**Task instructions:** Search the listing below for "tweet". Copy each matching line.

**Study material:**

↓

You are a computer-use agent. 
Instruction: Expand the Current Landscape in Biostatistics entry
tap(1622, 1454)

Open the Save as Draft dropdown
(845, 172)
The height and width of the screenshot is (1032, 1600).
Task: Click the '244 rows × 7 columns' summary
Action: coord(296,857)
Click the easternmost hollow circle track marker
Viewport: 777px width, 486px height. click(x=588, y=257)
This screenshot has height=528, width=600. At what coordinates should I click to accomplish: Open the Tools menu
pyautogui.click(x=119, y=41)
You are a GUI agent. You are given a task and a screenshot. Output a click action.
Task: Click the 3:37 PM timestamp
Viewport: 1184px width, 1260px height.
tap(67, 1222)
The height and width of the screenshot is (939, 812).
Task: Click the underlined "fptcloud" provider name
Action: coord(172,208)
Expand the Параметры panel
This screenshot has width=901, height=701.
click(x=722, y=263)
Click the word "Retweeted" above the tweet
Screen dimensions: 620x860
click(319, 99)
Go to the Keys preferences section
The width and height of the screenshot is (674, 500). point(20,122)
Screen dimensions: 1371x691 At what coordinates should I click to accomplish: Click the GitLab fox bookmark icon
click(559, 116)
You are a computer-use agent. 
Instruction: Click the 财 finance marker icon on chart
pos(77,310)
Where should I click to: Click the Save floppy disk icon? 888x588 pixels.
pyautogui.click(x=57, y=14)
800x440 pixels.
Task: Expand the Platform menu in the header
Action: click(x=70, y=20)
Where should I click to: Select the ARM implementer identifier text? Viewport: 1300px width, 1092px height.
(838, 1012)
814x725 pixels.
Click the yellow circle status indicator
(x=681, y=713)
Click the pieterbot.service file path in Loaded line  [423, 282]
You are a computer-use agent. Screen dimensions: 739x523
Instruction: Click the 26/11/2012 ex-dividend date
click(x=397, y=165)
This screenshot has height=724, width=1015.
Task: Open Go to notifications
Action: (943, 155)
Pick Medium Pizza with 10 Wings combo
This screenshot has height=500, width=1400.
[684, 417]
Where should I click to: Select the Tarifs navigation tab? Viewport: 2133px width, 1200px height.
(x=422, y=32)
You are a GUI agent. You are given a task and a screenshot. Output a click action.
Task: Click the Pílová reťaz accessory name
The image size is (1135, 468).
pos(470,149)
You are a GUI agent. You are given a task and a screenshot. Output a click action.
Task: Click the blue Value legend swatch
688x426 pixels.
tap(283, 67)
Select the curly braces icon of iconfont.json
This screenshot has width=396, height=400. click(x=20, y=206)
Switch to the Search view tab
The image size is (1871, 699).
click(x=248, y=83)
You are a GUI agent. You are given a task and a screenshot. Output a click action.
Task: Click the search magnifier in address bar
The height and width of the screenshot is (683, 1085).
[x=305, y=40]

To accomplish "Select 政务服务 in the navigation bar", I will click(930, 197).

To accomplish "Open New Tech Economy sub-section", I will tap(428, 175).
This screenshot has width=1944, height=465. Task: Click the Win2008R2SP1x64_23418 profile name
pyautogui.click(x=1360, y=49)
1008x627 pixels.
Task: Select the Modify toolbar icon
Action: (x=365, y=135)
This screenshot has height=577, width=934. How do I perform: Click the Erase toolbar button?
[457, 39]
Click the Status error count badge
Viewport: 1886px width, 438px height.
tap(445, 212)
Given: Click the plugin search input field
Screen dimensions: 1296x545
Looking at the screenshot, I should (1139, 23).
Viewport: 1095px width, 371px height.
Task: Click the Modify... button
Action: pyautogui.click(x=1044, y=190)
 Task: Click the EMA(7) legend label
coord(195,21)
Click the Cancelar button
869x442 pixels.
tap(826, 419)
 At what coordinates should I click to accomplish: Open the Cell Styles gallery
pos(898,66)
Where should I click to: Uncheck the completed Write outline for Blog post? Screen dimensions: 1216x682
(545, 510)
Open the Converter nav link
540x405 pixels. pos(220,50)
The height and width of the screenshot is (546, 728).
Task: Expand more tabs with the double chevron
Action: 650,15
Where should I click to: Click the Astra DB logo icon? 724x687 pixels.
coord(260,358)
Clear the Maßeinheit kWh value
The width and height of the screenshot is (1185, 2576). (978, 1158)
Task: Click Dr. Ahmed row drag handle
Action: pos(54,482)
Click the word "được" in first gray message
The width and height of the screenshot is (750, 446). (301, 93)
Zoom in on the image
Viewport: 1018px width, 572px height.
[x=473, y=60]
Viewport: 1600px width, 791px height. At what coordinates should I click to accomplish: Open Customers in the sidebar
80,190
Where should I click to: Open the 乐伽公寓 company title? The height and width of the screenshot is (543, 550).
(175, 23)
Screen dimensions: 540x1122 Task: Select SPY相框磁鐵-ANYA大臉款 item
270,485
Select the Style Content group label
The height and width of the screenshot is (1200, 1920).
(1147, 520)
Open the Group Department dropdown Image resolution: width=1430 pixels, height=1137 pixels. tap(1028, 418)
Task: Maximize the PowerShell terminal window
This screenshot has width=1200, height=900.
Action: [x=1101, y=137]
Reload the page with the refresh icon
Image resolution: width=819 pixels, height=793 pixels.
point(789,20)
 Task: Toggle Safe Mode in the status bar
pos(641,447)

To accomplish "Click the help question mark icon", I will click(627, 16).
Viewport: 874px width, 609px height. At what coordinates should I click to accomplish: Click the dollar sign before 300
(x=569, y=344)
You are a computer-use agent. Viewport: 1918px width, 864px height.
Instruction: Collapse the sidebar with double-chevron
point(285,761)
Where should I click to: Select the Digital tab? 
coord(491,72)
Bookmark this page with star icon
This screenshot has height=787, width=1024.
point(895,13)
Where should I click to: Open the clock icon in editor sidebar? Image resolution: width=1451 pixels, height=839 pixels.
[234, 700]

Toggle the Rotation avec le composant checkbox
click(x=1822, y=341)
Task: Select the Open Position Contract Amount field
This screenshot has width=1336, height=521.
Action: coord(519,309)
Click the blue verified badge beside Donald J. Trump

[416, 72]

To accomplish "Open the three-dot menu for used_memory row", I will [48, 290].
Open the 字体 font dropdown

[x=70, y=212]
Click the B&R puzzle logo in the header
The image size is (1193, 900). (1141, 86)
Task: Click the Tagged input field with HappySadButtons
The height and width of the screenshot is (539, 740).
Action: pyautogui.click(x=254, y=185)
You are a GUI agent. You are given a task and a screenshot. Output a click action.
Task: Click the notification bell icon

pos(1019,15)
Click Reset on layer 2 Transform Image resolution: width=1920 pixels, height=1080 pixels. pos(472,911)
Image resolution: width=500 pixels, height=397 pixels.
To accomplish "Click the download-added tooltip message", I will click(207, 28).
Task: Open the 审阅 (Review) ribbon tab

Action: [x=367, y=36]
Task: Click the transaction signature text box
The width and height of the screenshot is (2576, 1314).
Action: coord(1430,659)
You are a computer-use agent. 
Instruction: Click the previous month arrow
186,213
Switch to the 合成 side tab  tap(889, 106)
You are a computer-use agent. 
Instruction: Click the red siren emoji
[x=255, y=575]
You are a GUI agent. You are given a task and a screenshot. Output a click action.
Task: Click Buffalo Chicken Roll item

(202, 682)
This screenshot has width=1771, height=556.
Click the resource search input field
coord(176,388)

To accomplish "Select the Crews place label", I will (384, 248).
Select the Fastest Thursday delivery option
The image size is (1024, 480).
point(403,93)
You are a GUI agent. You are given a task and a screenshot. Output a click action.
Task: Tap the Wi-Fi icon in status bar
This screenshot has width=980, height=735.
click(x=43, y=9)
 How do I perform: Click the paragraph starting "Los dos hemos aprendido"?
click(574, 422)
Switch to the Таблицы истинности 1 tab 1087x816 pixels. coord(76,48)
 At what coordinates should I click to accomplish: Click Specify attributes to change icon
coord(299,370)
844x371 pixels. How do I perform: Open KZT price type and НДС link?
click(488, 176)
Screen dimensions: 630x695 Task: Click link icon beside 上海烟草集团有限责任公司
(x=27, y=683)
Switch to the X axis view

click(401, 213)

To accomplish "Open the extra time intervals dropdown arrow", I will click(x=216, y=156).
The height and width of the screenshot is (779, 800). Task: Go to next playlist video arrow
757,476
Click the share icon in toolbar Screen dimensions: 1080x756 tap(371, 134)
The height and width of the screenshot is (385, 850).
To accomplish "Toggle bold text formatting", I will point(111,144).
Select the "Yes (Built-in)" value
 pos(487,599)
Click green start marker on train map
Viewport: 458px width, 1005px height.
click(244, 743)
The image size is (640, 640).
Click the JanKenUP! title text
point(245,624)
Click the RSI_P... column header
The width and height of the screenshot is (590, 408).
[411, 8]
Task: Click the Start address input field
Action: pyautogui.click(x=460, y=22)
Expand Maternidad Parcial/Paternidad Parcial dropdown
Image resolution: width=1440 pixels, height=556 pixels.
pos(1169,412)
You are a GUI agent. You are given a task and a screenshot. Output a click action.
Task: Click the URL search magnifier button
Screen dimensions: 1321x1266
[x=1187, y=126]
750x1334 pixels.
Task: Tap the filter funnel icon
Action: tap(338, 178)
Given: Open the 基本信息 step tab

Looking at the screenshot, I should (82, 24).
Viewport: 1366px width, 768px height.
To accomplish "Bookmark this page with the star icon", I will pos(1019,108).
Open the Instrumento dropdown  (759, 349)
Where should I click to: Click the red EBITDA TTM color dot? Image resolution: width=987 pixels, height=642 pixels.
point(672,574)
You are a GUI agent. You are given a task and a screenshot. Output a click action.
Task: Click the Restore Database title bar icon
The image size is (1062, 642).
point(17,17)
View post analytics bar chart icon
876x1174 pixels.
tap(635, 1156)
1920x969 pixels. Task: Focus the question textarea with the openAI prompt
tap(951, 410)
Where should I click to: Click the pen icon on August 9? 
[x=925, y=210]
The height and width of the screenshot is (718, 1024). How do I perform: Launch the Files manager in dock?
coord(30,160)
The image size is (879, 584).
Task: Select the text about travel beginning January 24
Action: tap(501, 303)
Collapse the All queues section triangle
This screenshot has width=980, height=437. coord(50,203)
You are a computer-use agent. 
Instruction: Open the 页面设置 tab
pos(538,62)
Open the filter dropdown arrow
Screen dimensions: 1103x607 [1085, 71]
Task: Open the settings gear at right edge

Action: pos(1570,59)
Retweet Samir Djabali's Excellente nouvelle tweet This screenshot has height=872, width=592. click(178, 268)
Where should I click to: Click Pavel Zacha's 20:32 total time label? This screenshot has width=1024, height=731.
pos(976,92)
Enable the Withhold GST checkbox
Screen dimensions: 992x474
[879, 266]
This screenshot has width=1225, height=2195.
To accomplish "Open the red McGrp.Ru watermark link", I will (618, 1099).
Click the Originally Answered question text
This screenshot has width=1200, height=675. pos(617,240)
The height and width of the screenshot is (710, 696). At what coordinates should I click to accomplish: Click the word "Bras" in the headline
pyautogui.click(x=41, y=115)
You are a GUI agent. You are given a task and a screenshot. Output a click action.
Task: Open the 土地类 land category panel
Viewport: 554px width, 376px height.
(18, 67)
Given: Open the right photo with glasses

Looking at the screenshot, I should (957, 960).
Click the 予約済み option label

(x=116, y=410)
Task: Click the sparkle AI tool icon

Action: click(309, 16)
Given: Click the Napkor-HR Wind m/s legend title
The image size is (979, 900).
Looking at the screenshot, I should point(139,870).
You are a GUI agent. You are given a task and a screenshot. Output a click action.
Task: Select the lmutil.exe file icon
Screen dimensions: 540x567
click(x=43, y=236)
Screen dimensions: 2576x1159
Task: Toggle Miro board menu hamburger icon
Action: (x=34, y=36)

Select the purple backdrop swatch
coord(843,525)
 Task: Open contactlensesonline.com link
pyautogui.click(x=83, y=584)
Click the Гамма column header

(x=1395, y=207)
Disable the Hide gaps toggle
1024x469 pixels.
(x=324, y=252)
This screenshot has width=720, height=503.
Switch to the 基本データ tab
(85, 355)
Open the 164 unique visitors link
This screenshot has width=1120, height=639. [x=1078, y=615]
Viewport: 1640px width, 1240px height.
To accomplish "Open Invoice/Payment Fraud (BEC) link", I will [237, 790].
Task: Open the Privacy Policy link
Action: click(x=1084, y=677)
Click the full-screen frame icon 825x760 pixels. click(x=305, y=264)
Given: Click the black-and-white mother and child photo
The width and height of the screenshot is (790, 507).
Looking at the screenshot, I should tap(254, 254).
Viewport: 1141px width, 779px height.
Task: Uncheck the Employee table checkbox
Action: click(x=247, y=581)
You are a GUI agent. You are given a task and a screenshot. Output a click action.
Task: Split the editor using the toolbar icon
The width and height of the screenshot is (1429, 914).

↑

**Exercise answer:**
Click the word "Retweeted" above the tweet
Retweet Samir Djabali's Excellente nouvelle tweet This screenshot has height=872, width=592. click(178, 268)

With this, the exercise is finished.